El 28 de julio, un hombre alto, de aspecto sombrío y taciturno se dirigía, a través de las calles de Florencia, hacia la plaza del Gran Duque. Al pasar ante la estatua en bronce de Perseo, se detuvo y la contempló durante un tiempo con gran detenimiento. Se trataba de Benvenuto. A pesar de que la respuesta y los argumentos de Alfonso apenas habían producido efecto en su corazón, la amistad que le unía al joven compositor desde tiempo atrás era demasiado viva y sincera como para poder deshacerse para siempre en unos pocos días. Por ello, no tuvo valor para negarse a escuchar lo que Della Viola tuviera que alegar en su defensa. En su camino hacia el Baptisterio, donde Alfonso se reuniría con él, Cellini quiso volver a contemplar la obra maestra que en su día le costó tantas penas y fatigas. La plaza y las calles adyacentes estaban desiertas, el silencio más profundo reinaba en este barrio, tan frecuentado y ruidoso de ordinario. El artista contemplaba su obra preguntándose si la mediocridad y una inteligencia común no hubieran sido preferibles a la gloria y el genio.
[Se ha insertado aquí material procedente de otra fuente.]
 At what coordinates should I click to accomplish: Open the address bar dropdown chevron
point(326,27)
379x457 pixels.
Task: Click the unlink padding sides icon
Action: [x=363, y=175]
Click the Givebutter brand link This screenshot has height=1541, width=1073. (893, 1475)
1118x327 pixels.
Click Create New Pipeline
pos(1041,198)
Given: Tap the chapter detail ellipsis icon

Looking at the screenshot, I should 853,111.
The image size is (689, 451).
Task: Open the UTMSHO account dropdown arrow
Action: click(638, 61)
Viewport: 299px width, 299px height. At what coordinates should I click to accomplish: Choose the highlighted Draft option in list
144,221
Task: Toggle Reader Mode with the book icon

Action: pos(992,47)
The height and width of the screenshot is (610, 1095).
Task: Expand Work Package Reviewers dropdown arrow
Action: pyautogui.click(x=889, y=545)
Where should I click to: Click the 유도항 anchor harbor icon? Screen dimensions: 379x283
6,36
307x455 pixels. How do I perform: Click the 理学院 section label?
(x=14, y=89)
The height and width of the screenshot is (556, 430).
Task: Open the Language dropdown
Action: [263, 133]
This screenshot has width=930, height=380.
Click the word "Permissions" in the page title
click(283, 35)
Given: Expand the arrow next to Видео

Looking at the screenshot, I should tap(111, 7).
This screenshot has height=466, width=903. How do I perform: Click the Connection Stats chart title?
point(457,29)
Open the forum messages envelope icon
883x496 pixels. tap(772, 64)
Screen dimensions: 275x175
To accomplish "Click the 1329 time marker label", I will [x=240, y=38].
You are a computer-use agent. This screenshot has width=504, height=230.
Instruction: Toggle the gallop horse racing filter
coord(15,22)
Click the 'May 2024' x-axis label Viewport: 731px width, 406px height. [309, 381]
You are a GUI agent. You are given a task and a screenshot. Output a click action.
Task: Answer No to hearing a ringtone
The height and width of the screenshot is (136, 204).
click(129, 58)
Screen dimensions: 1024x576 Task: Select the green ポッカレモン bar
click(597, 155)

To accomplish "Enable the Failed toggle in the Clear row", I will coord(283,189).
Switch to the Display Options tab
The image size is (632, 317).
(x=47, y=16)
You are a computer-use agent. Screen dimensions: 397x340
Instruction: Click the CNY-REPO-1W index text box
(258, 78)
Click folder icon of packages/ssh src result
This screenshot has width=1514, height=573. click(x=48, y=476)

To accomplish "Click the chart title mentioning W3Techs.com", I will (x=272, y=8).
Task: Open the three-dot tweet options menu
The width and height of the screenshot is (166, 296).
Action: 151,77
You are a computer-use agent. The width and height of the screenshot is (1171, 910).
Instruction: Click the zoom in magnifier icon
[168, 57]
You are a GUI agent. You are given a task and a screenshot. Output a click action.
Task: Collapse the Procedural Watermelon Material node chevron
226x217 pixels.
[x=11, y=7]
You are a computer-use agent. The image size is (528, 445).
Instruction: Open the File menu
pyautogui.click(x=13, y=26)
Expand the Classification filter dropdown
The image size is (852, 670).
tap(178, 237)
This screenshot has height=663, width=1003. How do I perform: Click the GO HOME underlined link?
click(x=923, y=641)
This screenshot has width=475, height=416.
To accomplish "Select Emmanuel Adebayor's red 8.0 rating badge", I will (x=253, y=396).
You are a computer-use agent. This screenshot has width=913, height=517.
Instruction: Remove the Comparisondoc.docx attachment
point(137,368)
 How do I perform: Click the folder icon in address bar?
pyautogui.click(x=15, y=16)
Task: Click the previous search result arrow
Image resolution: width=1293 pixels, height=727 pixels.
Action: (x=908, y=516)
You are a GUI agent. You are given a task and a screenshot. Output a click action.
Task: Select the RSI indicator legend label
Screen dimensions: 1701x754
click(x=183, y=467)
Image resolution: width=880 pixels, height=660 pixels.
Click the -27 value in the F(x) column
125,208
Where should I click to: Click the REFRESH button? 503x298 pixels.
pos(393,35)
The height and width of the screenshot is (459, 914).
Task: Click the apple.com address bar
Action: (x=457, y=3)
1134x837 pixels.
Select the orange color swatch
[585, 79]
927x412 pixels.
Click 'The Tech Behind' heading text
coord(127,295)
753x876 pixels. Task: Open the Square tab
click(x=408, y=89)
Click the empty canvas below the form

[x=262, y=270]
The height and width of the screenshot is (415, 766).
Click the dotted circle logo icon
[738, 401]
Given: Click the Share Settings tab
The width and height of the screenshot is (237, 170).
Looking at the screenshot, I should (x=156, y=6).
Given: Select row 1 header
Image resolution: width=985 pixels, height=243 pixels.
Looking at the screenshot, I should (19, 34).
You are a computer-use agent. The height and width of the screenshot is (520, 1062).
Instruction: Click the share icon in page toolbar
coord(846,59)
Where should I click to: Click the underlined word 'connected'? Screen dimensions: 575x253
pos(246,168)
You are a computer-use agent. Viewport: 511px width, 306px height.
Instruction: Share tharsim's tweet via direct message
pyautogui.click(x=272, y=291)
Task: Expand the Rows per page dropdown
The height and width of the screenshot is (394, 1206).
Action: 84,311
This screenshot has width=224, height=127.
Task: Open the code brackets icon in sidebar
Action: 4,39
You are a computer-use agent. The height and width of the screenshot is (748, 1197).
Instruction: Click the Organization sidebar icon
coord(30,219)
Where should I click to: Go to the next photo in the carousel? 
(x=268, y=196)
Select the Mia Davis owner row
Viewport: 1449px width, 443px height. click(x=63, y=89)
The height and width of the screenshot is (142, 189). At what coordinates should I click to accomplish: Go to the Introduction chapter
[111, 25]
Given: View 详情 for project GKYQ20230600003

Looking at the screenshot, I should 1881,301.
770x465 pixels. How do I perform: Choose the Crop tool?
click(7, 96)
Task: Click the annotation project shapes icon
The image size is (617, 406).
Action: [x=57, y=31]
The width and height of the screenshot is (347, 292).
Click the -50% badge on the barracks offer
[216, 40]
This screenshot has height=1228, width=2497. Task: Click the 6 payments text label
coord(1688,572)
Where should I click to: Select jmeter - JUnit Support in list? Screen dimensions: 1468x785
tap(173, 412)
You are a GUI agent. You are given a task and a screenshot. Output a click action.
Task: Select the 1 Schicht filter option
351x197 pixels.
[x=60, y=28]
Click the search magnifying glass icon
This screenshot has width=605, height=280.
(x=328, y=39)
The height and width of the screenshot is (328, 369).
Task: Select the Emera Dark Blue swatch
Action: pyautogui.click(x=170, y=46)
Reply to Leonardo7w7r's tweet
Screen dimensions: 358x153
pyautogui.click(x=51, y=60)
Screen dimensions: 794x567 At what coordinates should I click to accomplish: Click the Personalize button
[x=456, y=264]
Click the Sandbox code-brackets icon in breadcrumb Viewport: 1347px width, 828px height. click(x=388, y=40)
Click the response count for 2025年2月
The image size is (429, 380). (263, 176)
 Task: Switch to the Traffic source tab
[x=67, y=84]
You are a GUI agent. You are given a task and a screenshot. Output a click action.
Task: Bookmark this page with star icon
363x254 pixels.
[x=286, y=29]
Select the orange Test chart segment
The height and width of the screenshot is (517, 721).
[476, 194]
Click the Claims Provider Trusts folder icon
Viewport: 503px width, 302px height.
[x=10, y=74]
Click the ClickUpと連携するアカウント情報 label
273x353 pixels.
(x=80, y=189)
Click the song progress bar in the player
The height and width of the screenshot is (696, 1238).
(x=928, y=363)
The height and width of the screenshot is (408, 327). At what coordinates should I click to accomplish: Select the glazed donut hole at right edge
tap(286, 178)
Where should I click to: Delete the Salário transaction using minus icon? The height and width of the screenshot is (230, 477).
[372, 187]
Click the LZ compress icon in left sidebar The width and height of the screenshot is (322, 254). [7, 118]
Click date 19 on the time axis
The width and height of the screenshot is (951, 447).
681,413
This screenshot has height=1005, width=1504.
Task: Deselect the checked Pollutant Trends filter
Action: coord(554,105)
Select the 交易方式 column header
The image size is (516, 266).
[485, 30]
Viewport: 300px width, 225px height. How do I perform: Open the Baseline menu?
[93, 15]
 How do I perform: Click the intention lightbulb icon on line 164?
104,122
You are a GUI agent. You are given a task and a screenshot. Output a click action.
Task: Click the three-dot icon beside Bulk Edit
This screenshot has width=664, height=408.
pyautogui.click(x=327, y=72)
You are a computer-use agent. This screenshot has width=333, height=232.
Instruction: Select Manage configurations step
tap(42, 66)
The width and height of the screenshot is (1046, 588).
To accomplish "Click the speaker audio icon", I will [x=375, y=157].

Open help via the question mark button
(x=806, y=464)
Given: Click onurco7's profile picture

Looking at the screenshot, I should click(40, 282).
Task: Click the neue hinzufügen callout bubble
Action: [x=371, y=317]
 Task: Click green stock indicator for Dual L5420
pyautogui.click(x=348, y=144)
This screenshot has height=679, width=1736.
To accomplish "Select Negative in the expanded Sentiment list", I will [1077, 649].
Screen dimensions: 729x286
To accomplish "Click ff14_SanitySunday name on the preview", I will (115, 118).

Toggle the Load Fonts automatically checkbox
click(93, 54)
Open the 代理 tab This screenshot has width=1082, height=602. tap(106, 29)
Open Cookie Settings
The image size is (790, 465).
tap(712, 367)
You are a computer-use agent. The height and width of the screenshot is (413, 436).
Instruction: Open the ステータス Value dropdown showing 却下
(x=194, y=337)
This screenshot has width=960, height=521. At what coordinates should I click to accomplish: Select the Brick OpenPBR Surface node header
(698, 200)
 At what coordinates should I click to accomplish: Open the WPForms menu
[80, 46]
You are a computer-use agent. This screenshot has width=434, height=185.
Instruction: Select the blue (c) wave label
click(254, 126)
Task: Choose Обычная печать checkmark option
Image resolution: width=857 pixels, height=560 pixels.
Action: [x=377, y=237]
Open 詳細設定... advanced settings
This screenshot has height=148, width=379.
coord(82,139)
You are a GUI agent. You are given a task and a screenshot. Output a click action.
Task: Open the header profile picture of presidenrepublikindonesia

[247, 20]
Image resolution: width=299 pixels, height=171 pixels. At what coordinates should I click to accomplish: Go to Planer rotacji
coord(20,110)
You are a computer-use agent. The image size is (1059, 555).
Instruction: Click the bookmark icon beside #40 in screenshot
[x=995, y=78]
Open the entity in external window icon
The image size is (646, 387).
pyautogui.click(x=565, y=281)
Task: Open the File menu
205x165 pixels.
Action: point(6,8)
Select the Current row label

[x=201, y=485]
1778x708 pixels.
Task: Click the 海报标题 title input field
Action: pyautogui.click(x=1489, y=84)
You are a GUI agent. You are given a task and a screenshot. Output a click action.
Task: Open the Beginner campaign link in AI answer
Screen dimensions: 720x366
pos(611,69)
—¡Ojalá hubiera sido un boyero de Neptuno o de Porto Anzio! –pensaba–. De igual modo que los animales a mi cuidado, llevaría una existencia tosca y monótona, pero impermeable ante las agitaciones que, desde mi infancia, han atormentado mi vida. Rivales pérfidos y envidiosos… príncipes injustos o ingratos… críticas feroces… aduladores imbéciles… la constante alternancia entre éxito y fracaso, entre esplendor y miseria… trabajo incesante y excesivo… ni un día de descanso o de ocio… ofreciéndome como un mercenario y sentir constantemente mi alma arder o estremecerse… ¿Es esto vivir?

Las ruidosas exclamaciones de tres jóvenes artesanos que entraban apresuradamente en la plaza interrumpieron su meditación.

—¡Seis florines! –dijo uno–. Un precio caro.

—Aunque costara diez –replicó el otro–, también lo pagaríamos. Estos malditos pisanos se han llevado todos los asientos. Además, tú piensa, Antonio, que la casa del jardinero sólo está a veinte pasos del pabellón. Sentados en el tejado, podremos escuchar y ver todo estupendamente: la puerta del canalillo subterráneo estará abierta y llegaremos sin dificultad.

—¡Bah! –añadió el tercero–. Con ayunar un poco durante algunas semanas, nos lo podemos permitir. Ya sabéis el efecto que causó ayer el ensayo. Sólo la corte tenía acceso. El Gran Duque y su séquito no paraban de aplaudir. Los músicos llevaron a Della Viola triunfalmente en volandas y, en medio de este éxtasis, la condesa de Vallombrosa lo besó. Ha de ser milagroso.

—Fijaos cómo están las calles de vacías. Toda la ciudad se encuentra reunida en el palacio Pitti. ¡Apresurémonos o llegaremos tarde!

Sólo entonces, Cellini se dio cuenta de que estaban hablando de la gran fiesta musical, y de que habían llegado el día y la hora del estreno. Esto no encajaba con la elección de Alfonso de citarse esa misma tarde. ¿Cómo es posible que, en un momento así, el maestro pudiera abandonar su orquesta y el puesto al que le unía tan gran interés? Era difícil de comprender. El escultor, no obstante, se dirigió al Baptisterio, donde encontró a sus dos aprendices, Paolo y Ascanio, con dos caballos: Esa misma noche debía partir hacia Livorno y, desde allí, embarcarse por la mañana rumbo a Nápoles.